Designer Sandy Liang, Mission Chinese chef and owner Danny Bowien and Christine Park co-lead a musical and culinary experience, celebrating the creativity of Asian Americans and Pacific Islanders. It’s also raising funds for the museum and the Banner Artist 2022 project that started last year as a sign of solidarity against anti-Asian violence. This project was also created as an open call for AAPI artists to have selected works exhibited on the museum’s outdoor banner.
As guests mingle under the Katsura tree in the museum’s serene sculpture garden that reflects the totality of Noguchi’s original designs, Hisham Akira Bharoocha offers drum solo performances in the indoor-outdoor gallery. Guests can enjoy small dishes made from Bowien and Suntory cocktails. Before Michelle Zauner of Japanese Breakfast performed an acoustic solo set in the museum’s main gallery, some guests toured the gallery and others lingered in front of Akari’s light sculpture in the minimalistic museum shop. In accordance with the naturalistic setting of the event, Amy Yip from Yip Studio provided a cake in the shape of a stone.
The Noguchi Museum in Long Island City is the first museum in the US to be founded by a living artist. Museum director Brett Littman said, “Noguchi represents perhaps one of the most important biracial figures of the 20th century in terms of American art. His identity is the foundation of all his art — East-West, America-Japan. For us, I wanted to start tying all those threads and really start thinking about Noguchi’s values and being able to advance the AAPI creative community through performance, music, dance — whatever it is. This gala is the first step in that way.”
Just a few weeks ago, the International Woolmark Awards lauded the seven finalists of the year in a short film directed by FKA Twigs that comes with an immersive showroom and partnership with the Isamu Noguchi Foundation and Garden Museum.

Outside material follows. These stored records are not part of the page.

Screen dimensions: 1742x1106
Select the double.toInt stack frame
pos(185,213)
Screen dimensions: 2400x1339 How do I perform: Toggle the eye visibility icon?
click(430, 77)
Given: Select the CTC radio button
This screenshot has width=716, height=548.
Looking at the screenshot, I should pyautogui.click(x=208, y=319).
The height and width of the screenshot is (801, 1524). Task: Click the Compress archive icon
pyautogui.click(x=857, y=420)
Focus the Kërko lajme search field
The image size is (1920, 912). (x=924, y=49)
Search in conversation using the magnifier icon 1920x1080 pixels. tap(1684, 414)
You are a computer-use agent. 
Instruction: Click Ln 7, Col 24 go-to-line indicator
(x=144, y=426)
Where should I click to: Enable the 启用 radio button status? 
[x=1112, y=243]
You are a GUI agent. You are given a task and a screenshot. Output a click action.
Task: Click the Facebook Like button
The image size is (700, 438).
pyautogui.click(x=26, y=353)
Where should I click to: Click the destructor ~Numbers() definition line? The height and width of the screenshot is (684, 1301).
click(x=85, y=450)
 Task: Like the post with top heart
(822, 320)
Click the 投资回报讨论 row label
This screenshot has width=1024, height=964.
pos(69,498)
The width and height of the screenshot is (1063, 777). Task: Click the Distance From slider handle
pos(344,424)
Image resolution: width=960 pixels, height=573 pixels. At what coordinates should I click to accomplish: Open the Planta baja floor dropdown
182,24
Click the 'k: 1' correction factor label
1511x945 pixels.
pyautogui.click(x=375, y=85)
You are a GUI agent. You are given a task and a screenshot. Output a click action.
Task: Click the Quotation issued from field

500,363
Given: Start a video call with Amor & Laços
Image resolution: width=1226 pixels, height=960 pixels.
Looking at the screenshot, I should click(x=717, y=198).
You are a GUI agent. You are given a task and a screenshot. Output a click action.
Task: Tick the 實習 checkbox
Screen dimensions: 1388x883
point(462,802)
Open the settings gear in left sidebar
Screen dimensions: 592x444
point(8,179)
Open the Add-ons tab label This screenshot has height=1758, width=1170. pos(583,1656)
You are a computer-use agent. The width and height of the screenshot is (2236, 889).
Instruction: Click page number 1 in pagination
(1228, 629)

Gazing at the very graceful crowd in the park, Littman spoke of the artist’s newfound fascination.
“Young people are very interested in Noguchi today, and especially in the world of fashion and design,” he said. “We recently worked on a project with the Woolmark Prize and FKA Twigs. Many people see Noguchi as the type of person who thinks about nature, thinks holistically in placing things, ecology and identity.”
Continuing on, Littman said, “He was a great polymath too. He does industrial design, architecture, garden design seamlessly. He is someone who moves so quickly through things and without a break. Of course, everything to him was sculpture so he had a rubric where he could work and manage things….Also, [he had] this sense of minimalism or essentialism. What you see here looks very minimalistic and placed. He is more about materiality. Of course, he tends towards less. Noguchi looks really good, when there is only one thing in a space. Overall, I’d just say he’s an artist, which seems timely—again, a beautiful one. He’s not a Modernist fossil — at all.”